Exercise objective: Print everything in the listing from the line containing "The height and" down to the line containing "tap(248, 143)", with both of those lines included.

Record extracts:
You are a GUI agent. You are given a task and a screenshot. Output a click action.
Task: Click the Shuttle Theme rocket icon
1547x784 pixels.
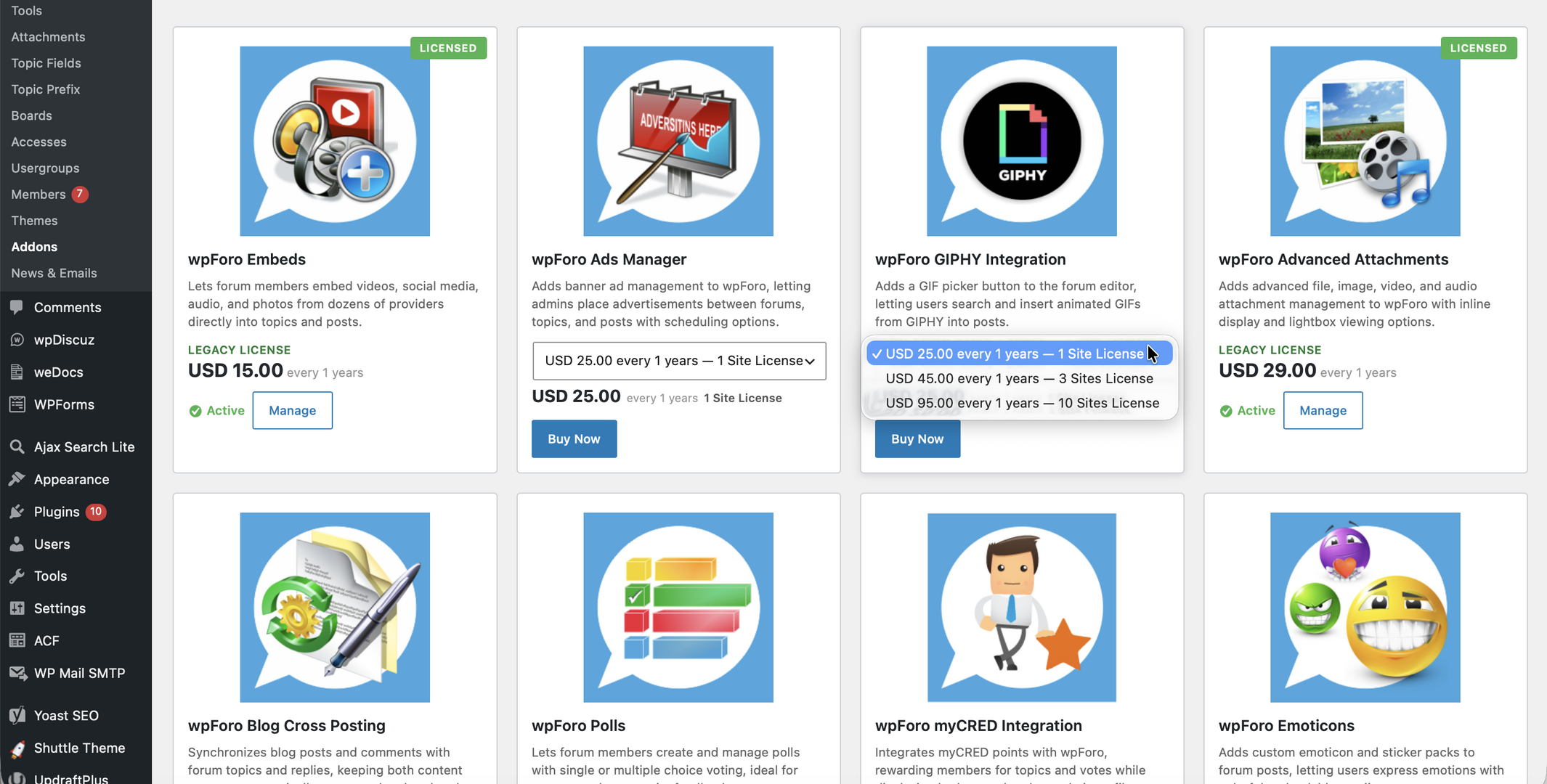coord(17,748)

* * *

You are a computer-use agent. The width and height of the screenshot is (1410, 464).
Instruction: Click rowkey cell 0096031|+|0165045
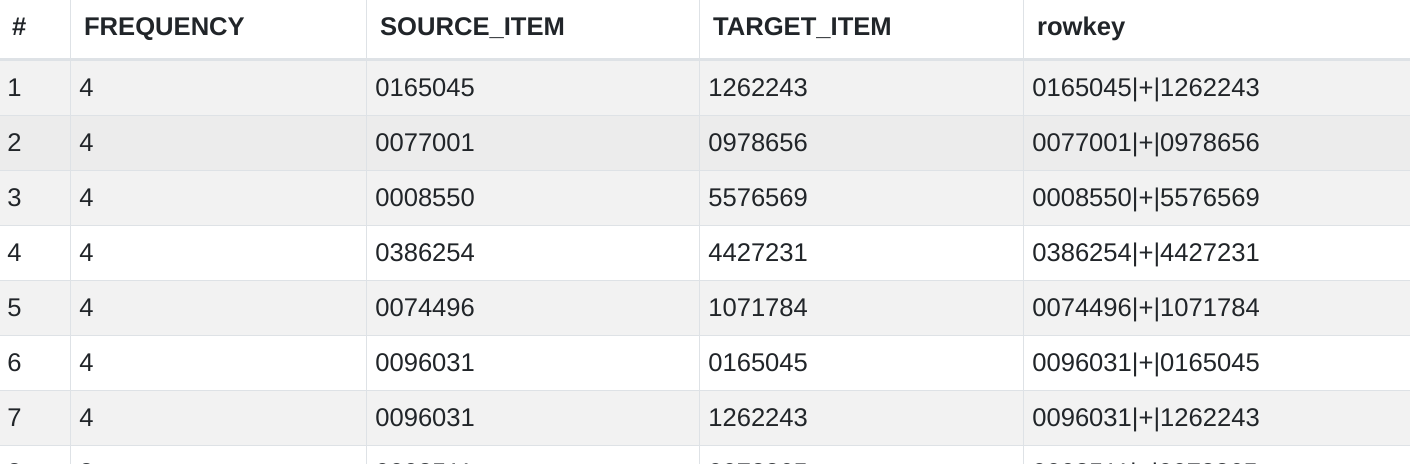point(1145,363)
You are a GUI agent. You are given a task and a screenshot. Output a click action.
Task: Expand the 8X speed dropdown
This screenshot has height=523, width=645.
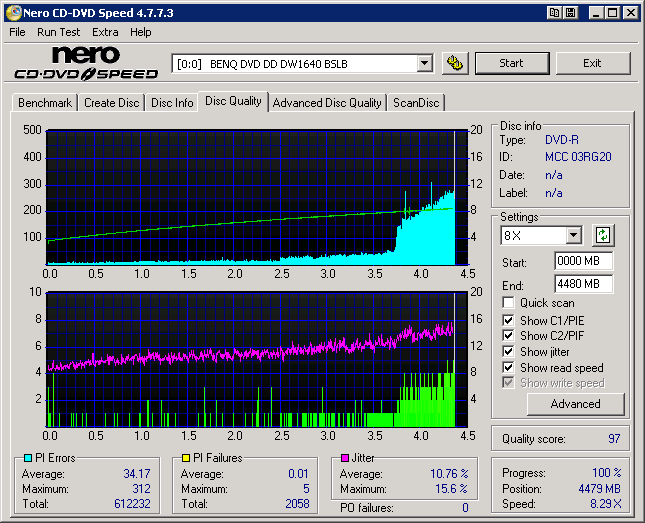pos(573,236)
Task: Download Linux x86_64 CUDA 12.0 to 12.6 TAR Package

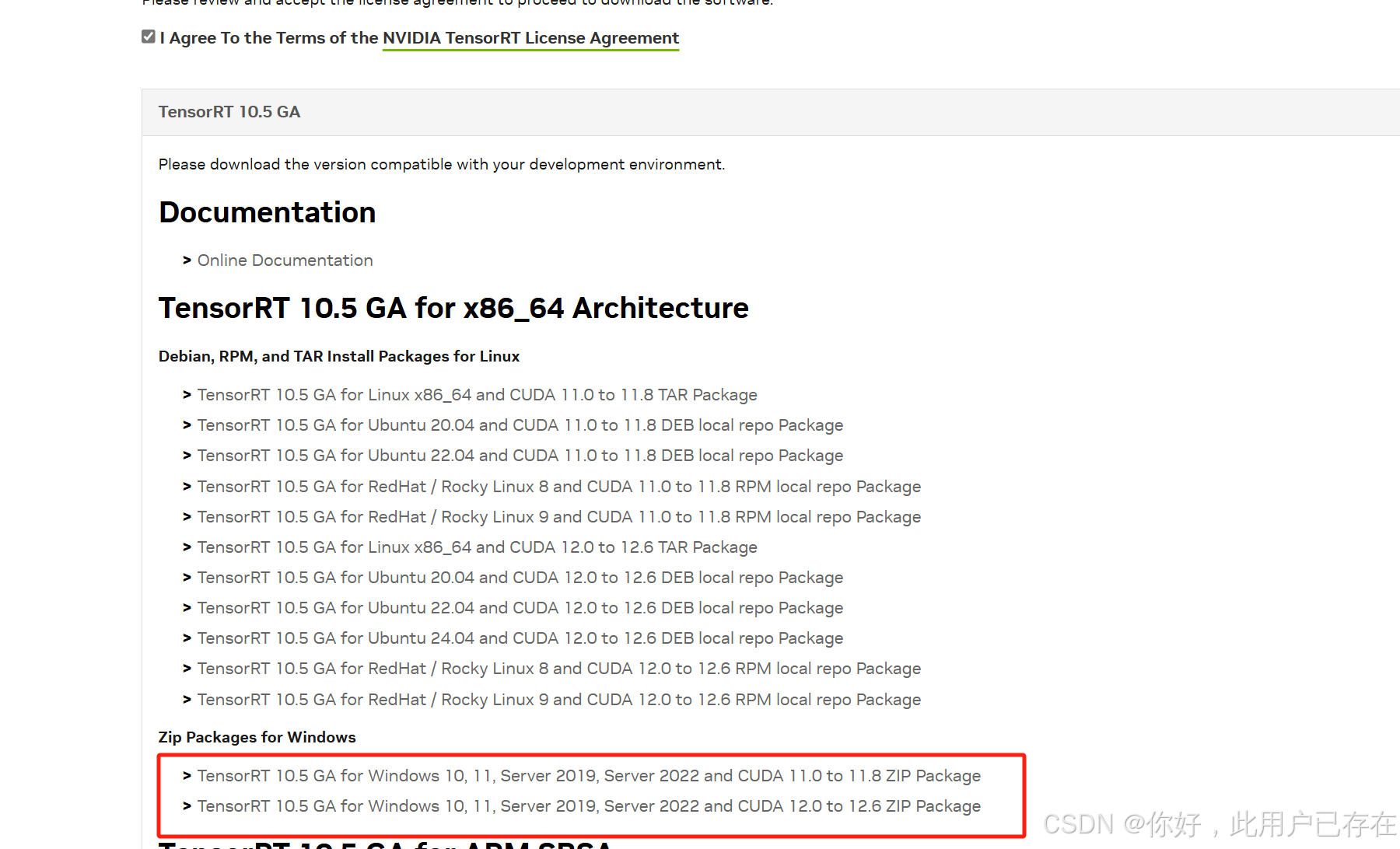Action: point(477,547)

* * *

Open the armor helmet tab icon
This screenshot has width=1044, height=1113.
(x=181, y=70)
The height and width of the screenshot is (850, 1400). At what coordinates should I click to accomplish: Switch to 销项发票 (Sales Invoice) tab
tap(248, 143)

Task result:
The height and width of the screenshot is (850, 1400). At what coordinates should I click to accomplish: Switch to 销项发票 (Sales Invoice) tab
tap(248, 143)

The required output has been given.